Papers I Read Notes and Summaries

ELECTRA - Pre-training Text Encoders as Discriminators Rather Than Generators

Introduction

  • Masked Language Modeling (MLM) is a common technique for pre-training language-based models. The idea is to “corrupt” some tokens in the input text (around 15%) by replacing them with the [MASK] token and then training the network to reconstruct (or predict) the corrupted tokens.

  • Since the network learns from only about 15% of the tokens, the computational cost of training using MLM can be quite high.

  • The paper proposes to use a “replaced token detection” task where some tokens in the input text are replaced by other plausible tokens.

  • For each token in the modified text, the network has to predict if the token has been replaced or not.

  • The alternative token is generated using a small generator network.

  • Unlike the previous MLM setup, the proposed task is defined for all the input tokens, thus utilizing the training data more efficiently.

  • Link to the paper

Approach

  • The proposed approach is called ELECTRA (Efficiently Learning an Encoder that Classifies Token Replacements Accurately)

  • Two neural networks - Generator (G) and Discriminator (D) are trained.

  • Each network has a Transformer-based text encoder that maps a sequence of words into a sequence of vectors.

  • Given an input sequence x (of length N), k indices are chosen for replacing the tokens.

  • For each index, the generator produces a distribution over tokens. A token is sampled to replace in the original sequence. The resulting sequence is referred to as the corrupted sequence.

  • Given the corrupted sequence, the Discriminator predicts which token comes from the data distribution and which comes from the generator.

  • The generator is trained using the MLM setup, and the Discriminator is trained using the discriminative loss.

  • After pre-training, only the Discriminator is finetuned on the downstream tasks.

Experiments

  • Datasets

    • GLUE Benchmark

    • Stanford QA dataset

  • Architecture Choices

    • Sharing word embeddings between generator and Discriminator helps.

    • Tying all the encoder weights leads to marginal improvement but forces the generator and the Discriminator to be of the same size. Hence only embeddings are shared.

    • Generator model is kept smaller than the discriminator model as a strong generator can make the training difficult for the Discriminator.

    • A two-stage training procedure was explored where only the generator is trained for n steps. Then the weights of the generator are used to initialize the Discriminator. The Discriminator is then trained for n steps while keeping the generator fixed.

= = = = = = =

Tasks to perform
1) Name every section heading of the ELECTRA notes that appears directly beneath the paper title, not counting the subheadings under those sections.
2) Transcribe from the ELECTRA notes the stretch from "Introduction" through "the corrupted tokens.".

= = = = = = =

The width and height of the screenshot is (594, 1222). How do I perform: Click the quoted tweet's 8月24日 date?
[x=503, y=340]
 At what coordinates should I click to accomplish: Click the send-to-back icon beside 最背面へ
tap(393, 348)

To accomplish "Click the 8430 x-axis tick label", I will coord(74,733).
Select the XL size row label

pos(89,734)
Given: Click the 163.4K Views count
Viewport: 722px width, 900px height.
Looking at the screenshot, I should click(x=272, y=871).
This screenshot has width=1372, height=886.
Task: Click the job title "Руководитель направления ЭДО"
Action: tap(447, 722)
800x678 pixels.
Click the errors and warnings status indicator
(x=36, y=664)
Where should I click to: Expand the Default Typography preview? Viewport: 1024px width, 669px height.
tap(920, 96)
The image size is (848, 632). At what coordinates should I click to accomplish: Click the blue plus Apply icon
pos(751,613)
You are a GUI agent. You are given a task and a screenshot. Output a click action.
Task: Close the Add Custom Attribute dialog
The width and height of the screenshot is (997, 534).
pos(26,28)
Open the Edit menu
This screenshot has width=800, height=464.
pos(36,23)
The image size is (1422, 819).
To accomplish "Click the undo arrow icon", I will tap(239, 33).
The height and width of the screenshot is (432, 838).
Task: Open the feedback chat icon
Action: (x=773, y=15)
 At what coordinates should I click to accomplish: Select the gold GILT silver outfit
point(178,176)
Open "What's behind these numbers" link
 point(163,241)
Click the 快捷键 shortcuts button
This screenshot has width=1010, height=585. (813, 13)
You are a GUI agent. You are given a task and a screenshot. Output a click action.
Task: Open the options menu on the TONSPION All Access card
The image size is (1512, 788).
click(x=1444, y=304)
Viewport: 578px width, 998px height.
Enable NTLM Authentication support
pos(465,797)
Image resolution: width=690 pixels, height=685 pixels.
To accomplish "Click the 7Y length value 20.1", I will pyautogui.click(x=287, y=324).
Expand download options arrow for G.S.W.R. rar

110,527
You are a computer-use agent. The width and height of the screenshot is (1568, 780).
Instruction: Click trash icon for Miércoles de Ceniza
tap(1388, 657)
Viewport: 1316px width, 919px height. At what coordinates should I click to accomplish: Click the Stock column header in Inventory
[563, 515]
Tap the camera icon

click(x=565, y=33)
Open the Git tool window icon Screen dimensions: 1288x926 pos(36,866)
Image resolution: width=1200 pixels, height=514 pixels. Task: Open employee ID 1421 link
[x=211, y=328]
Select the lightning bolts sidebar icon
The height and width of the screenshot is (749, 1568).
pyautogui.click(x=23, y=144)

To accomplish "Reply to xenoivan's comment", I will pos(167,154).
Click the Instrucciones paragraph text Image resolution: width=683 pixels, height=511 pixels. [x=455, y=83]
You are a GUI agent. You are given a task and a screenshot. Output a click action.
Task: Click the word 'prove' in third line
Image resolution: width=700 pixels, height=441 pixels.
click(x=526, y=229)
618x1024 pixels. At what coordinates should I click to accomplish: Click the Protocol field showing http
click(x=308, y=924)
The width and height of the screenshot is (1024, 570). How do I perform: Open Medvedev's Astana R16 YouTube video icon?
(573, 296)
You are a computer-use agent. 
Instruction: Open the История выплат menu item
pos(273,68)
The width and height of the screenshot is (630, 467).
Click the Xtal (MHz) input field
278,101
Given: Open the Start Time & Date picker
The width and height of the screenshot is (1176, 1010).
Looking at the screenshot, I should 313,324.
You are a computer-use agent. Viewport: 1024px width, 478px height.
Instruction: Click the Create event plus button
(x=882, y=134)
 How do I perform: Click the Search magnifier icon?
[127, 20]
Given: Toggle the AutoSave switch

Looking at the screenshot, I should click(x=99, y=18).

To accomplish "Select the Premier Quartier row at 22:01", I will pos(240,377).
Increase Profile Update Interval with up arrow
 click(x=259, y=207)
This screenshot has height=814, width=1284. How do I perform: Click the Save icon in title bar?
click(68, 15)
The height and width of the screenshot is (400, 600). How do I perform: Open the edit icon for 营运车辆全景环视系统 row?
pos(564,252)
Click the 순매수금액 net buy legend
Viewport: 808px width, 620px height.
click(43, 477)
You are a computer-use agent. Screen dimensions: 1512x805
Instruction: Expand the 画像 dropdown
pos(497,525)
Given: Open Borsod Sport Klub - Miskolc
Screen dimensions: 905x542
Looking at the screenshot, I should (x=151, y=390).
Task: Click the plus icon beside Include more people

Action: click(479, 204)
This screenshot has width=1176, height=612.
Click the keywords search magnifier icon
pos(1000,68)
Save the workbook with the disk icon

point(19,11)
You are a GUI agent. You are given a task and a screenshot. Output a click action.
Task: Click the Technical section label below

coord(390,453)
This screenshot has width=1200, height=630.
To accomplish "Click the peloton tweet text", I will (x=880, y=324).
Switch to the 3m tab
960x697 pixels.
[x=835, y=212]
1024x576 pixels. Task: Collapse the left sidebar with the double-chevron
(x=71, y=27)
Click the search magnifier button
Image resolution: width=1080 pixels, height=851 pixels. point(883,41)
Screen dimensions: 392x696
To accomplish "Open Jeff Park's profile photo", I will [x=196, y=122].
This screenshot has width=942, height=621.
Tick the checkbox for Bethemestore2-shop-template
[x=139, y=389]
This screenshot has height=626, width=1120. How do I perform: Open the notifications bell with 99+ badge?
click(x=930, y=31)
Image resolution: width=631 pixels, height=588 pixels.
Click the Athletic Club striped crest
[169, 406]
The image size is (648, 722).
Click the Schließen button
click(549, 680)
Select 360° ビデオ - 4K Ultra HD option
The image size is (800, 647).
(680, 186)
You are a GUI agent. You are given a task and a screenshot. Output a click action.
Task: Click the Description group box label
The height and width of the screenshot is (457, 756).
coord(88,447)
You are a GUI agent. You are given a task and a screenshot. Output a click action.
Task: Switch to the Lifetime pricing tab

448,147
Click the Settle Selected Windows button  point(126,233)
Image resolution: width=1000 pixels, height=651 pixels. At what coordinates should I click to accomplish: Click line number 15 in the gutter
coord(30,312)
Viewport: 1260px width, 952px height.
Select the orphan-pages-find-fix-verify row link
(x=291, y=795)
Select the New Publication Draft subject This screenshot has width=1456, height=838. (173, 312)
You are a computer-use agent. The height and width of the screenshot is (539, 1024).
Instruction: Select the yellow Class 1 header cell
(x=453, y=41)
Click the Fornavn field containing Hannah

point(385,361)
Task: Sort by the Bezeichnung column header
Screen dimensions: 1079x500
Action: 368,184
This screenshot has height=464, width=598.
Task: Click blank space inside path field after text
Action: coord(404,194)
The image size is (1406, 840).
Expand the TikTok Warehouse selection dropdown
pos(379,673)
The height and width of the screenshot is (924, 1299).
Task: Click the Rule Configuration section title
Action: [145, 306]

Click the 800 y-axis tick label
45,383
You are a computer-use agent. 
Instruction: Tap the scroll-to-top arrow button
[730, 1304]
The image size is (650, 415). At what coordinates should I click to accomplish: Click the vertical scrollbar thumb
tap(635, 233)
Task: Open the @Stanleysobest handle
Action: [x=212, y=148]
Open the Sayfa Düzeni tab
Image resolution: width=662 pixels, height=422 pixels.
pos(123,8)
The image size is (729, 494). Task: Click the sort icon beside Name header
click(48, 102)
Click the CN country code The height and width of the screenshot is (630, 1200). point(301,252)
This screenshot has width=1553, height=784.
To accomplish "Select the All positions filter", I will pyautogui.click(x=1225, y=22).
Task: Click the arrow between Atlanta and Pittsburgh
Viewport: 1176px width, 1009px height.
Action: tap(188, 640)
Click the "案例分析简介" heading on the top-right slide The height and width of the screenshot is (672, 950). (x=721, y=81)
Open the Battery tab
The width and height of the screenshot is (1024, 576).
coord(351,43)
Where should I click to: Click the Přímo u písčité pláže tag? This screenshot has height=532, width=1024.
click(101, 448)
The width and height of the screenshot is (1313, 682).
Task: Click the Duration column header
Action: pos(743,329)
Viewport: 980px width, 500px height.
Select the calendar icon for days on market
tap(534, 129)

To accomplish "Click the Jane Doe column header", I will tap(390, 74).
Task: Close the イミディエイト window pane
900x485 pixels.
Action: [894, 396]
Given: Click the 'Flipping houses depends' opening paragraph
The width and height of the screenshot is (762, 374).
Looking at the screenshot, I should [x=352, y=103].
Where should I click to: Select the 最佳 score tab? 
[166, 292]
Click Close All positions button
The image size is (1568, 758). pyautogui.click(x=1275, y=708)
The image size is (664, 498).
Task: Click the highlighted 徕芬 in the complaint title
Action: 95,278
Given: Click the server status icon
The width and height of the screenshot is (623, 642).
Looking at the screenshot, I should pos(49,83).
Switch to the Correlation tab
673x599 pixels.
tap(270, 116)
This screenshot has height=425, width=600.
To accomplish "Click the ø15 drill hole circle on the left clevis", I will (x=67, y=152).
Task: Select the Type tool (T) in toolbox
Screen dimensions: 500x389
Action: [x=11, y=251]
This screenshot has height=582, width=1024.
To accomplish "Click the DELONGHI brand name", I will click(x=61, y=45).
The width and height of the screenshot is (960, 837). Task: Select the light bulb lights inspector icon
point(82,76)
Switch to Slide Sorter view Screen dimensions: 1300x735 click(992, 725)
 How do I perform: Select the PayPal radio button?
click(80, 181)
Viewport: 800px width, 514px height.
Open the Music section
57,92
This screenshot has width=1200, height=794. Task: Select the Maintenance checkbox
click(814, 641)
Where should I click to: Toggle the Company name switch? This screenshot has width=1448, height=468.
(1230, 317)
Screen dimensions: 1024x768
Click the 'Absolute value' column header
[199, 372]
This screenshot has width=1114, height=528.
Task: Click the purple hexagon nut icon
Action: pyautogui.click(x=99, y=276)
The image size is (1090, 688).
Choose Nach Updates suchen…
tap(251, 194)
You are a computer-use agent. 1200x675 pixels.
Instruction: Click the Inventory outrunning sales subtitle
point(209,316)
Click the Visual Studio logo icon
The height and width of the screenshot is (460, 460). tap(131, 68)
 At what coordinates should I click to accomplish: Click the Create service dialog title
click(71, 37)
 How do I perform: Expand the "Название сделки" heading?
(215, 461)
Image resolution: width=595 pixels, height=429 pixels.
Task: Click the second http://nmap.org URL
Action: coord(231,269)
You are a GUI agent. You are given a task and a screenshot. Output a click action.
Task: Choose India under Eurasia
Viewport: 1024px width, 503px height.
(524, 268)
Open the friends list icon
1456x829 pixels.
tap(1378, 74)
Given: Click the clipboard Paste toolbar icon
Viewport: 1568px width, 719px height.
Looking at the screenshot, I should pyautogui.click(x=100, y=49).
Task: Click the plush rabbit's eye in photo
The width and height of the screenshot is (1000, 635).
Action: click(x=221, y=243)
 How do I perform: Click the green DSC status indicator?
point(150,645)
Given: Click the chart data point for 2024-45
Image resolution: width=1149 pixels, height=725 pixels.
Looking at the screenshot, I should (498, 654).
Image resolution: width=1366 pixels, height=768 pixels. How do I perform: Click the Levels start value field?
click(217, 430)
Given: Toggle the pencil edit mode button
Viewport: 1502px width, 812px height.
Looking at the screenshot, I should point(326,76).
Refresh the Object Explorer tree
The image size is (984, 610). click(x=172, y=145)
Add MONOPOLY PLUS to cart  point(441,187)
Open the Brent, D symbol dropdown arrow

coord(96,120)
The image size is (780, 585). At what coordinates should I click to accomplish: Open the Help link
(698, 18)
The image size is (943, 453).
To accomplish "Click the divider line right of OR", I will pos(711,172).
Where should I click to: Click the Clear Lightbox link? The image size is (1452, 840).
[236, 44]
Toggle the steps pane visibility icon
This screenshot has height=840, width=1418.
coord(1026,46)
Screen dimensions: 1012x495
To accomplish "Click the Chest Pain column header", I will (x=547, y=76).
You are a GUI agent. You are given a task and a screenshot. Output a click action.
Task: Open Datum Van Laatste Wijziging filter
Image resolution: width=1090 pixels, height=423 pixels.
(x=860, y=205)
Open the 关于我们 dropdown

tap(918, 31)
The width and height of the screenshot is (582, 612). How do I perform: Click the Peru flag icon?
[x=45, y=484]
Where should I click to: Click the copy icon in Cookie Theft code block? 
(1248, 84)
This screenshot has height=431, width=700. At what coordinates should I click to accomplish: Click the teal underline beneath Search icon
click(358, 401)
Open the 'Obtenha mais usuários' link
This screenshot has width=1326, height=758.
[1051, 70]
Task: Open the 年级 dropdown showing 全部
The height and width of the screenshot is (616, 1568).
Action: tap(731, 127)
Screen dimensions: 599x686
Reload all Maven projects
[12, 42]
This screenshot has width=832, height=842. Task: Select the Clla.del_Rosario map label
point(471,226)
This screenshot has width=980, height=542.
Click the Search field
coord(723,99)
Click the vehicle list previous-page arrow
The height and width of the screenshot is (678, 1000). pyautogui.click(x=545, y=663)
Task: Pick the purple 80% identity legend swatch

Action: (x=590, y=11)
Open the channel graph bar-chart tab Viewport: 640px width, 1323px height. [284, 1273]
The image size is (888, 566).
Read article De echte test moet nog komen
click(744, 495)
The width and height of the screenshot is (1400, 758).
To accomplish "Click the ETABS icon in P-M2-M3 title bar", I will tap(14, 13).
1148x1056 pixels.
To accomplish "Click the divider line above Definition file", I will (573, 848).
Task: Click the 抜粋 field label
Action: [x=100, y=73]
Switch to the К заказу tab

= = = = = = =

Replies
1) Introduction, Approach, Experiments

2)
Introduction

  • Masked Language Modeling (MLM) is a common technique for pre-training language-based models. The idea is to “corrupt” some tokens in the input text (around 15%) by replacing them with the [MASK] token and then training the network to reconstruct (or predict) the corrupted tokens.